WHAT THE TASK REQUIRES:
Would you print all of the records below exactly, without skipping any?
(Beginning of INPUT RECORDS)
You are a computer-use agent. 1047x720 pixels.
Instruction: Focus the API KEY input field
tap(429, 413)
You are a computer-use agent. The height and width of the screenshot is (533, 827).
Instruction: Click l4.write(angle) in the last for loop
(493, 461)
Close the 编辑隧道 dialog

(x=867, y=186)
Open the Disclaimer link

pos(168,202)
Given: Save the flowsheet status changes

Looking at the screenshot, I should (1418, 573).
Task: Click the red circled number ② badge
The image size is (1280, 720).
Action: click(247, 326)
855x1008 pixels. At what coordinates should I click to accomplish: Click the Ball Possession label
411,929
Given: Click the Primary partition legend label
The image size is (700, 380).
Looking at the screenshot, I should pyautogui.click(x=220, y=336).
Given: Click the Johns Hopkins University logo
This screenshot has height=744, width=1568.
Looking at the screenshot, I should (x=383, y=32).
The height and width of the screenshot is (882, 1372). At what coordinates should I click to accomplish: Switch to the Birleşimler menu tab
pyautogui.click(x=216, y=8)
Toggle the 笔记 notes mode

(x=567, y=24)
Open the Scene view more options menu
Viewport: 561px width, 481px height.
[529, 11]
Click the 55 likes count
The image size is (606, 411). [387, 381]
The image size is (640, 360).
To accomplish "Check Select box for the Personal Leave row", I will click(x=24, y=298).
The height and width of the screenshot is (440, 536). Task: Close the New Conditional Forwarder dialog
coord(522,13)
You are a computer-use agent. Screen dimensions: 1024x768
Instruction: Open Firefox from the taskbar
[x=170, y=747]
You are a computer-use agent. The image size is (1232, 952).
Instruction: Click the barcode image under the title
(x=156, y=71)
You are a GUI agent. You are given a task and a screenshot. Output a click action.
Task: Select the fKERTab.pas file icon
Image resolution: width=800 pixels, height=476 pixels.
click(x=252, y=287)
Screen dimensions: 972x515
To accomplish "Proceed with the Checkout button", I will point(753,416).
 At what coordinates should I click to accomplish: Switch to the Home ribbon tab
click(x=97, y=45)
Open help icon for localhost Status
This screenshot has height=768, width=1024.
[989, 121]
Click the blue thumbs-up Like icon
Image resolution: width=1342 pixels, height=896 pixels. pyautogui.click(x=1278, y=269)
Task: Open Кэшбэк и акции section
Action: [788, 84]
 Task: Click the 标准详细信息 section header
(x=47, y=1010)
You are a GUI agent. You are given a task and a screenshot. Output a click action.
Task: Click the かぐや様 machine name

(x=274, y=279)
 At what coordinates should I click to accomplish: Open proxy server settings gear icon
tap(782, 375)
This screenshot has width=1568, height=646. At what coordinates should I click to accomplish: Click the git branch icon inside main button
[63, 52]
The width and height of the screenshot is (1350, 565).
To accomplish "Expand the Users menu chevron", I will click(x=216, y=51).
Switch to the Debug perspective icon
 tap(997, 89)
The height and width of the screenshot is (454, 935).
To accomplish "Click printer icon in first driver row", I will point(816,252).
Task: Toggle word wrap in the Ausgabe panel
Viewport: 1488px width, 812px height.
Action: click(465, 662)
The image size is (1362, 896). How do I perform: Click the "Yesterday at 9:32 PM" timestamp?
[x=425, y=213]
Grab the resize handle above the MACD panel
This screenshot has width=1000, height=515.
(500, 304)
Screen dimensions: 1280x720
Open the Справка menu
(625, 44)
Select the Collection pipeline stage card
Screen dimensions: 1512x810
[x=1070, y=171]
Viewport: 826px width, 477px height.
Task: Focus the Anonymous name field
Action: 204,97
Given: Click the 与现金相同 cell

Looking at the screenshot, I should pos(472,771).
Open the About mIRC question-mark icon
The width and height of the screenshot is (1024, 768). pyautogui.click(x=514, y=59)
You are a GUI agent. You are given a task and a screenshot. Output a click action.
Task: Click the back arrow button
(End of INPUT RECORDS)
PROBLEM SOLUTION:
You are a computer-use agent. 1047x720 pixels.
Instruction: Focus the API KEY input field
tap(429, 413)
You are a computer-use agent. The height and width of the screenshot is (533, 827).
Instruction: Click l4.write(angle) in the last for loop
(493, 461)
Close the 编辑隧道 dialog

(x=867, y=186)
Open the Disclaimer link

pos(168,202)
Given: Save the flowsheet status changes

Looking at the screenshot, I should (1418, 573).
Task: Click the red circled number ② badge
The image size is (1280, 720).
Action: click(247, 326)
855x1008 pixels. At what coordinates should I click to accomplish: Click the Ball Possession label
411,929
Given: Click the Primary partition legend label
The image size is (700, 380).
Looking at the screenshot, I should pyautogui.click(x=220, y=336).
Given: Click the Johns Hopkins University logo
This screenshot has height=744, width=1568.
Looking at the screenshot, I should (x=383, y=32).
The height and width of the screenshot is (882, 1372). At what coordinates should I click to accomplish: Switch to the Birleşimler menu tab
pyautogui.click(x=216, y=8)
Toggle the 笔记 notes mode

(x=567, y=24)
Open the Scene view more options menu
Viewport: 561px width, 481px height.
[529, 11]
Click the 55 likes count
The image size is (606, 411). [387, 381]
The image size is (640, 360).
To accomplish "Check Select box for the Personal Leave row", I will click(x=24, y=298).
The height and width of the screenshot is (440, 536). Task: Close the New Conditional Forwarder dialog
coord(522,13)
You are a computer-use agent. Screen dimensions: 1024x768
Instruction: Open Firefox from the taskbar
[x=170, y=747]
You are a computer-use agent. The image size is (1232, 952).
Instruction: Click the barcode image under the title
(x=156, y=71)
You are a GUI agent. You are given a task and a screenshot. Output a click action.
Task: Select the fKERTab.pas file icon
Image resolution: width=800 pixels, height=476 pixels.
click(x=252, y=287)
Screen dimensions: 972x515
To accomplish "Proceed with the Checkout button", I will point(753,416).
 At what coordinates should I click to accomplish: Switch to the Home ribbon tab
click(x=97, y=45)
Open help icon for localhost Status
This screenshot has height=768, width=1024.
[989, 121]
Click the blue thumbs-up Like icon
Image resolution: width=1342 pixels, height=896 pixels. pyautogui.click(x=1278, y=269)
Task: Open Кэшбэк и акции section
Action: [788, 84]
 Task: Click the 标准详细信息 section header
(x=47, y=1010)
You are a GUI agent. You are given a task and a screenshot. Output a click action.
Task: Click the かぐや様 machine name

(x=274, y=279)
 At what coordinates should I click to accomplish: Open proxy server settings gear icon
tap(782, 375)
This screenshot has width=1568, height=646. At what coordinates should I click to accomplish: Click the git branch icon inside main button
[63, 52]
The width and height of the screenshot is (1350, 565).
To accomplish "Expand the Users menu chevron", I will click(x=216, y=51).
Switch to the Debug perspective icon
 tap(997, 89)
The height and width of the screenshot is (454, 935).
To accomplish "Click printer icon in first driver row", I will point(816,252).
Task: Toggle word wrap in the Ausgabe panel
Viewport: 1488px width, 812px height.
Action: click(465, 662)
The image size is (1362, 896). How do I perform: Click the "Yesterday at 9:32 PM" timestamp?
[x=425, y=213]
Grab the resize handle above the MACD panel
This screenshot has width=1000, height=515.
(500, 304)
Screen dimensions: 1280x720
Open the Справка menu
(625, 44)
Select the Collection pipeline stage card
Screen dimensions: 1512x810
[x=1070, y=171]
Viewport: 826px width, 477px height.
Task: Focus the Anonymous name field
Action: 204,97
Given: Click the 与现金相同 cell

Looking at the screenshot, I should pos(472,771).
Open the About mIRC question-mark icon
The width and height of the screenshot is (1024, 768). pyautogui.click(x=514, y=59)
You are a GUI agent. You are given a task and a screenshot. Output a click action.
Task: Click the back arrow button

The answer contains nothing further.